For years, fragmented networking and security environments were a manageable inefficiency. AI has changed that calculus. Here’s what 525 senior IT and security leaders say it’s costing their organizations – and what they’re doing about it.
35%
of organizations suffered a security breach in the past year that was caused or worsened by poor coordination between networking and security teams.
73%
say technical complexity has delayed or derailed a critical project in the past year – making integration failure the leading cause of project collapse.
99%
have identified convergence as a recognized organizational goal – but most are still navigating the technical and human barriers standing in the way.
Most organizations didn’t set out to build fragmented environments.
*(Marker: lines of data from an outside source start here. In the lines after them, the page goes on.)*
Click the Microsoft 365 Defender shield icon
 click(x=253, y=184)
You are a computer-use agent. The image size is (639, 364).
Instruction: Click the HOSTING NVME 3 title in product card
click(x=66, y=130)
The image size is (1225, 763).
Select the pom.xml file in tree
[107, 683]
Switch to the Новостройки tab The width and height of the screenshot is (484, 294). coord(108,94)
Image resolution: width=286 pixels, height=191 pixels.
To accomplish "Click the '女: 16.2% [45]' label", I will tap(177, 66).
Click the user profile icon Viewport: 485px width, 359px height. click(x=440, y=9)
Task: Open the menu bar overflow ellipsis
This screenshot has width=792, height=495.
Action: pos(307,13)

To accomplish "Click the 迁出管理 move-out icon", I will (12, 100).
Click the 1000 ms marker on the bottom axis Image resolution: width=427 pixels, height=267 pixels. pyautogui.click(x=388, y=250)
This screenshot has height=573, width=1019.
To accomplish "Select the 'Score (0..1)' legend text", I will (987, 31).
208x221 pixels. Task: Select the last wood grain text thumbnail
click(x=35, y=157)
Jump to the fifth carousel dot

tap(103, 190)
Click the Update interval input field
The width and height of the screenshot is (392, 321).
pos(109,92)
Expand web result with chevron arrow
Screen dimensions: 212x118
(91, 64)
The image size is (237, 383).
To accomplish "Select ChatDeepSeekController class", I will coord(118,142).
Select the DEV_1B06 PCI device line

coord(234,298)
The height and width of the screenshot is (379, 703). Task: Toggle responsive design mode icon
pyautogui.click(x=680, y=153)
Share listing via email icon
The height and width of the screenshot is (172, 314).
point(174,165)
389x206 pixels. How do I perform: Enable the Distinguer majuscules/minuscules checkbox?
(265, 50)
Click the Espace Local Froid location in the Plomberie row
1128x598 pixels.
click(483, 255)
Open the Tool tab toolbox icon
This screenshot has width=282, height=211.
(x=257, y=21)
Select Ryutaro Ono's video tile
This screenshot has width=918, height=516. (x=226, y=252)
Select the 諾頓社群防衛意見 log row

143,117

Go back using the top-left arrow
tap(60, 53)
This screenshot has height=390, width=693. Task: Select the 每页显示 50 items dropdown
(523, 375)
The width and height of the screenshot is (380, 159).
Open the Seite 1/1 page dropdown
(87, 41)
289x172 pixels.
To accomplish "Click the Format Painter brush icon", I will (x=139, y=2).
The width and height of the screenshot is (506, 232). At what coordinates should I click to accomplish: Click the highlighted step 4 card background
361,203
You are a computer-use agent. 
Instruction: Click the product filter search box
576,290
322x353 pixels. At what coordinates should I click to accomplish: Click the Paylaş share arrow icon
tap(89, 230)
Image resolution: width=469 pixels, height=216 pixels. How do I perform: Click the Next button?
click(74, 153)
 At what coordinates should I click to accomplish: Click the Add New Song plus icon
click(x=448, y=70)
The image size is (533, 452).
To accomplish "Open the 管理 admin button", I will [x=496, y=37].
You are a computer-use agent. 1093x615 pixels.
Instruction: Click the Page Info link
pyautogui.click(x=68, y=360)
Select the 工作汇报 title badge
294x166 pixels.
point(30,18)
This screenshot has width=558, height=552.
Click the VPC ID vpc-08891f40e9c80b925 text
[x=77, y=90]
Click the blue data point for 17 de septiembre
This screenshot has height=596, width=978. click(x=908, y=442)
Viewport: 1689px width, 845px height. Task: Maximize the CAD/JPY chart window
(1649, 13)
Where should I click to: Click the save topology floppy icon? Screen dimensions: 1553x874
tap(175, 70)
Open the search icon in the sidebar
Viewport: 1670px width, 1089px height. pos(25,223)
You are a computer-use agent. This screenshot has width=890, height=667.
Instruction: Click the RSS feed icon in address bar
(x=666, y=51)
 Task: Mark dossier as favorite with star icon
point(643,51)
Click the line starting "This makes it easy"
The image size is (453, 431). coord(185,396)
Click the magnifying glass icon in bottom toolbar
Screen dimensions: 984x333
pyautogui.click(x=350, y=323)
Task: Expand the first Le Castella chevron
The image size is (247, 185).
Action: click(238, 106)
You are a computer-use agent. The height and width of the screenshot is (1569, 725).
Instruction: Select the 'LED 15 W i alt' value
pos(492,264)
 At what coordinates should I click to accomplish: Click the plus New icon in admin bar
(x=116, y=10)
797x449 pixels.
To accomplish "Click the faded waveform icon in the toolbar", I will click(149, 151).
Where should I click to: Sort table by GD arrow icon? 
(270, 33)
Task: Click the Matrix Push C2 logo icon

They made sensible decisions, tool by tool, over years. The result is what we call the complexity tax: the compounding cost of networking and security infrastructure that was never designed to work as a whole.
It shows up as budget consumed by redundant tooling, security gaps where coordination breaks down, and critical initiatives that stall waiting for teams to align. The 2026 State of SASE + AI report puts hard numbers on a problem most organizations have been absorbing quietly – and shows why AI is making it impossible to ignore.
Where technology & organizational dynamics collide
Fragmented architecture doesn’t just complicate technology – it fragments teams. When networking and security operate from different systems, different priorities, and different definitions of success, alignment becomes its own full-time job.
The organizations making the most progress on convergence aren’t only consolidating tools. They’re restructuring how their teams collaborate, clarifying ownership, and building governance that lets both sides move together. This report documents the technical and organizational barriers that derail convergence initiatives – and the conditions that allow organizations to push through them.
Nearly all leaders surveyed (99%) have named convergence a strategic priority, and 95% say AI is what’s making it urgent. The consensus on direction is clear. The execution isn’t.
Technical complexity and skills gaps top the list of obstacles. But a third of organizations also cite internal resistance to change – a reminder that convergence is as much a people challenge as a technology one. This report maps the full gap between intent and action, and the specific steps that allow organizations to close it.
“The complexity tax has been hiding in plain sight for a decade. The good news is that leaders now see the problem clearly: 99% have named convergence a strategic priority. The work ahead is to bring teams and technology together to execute.”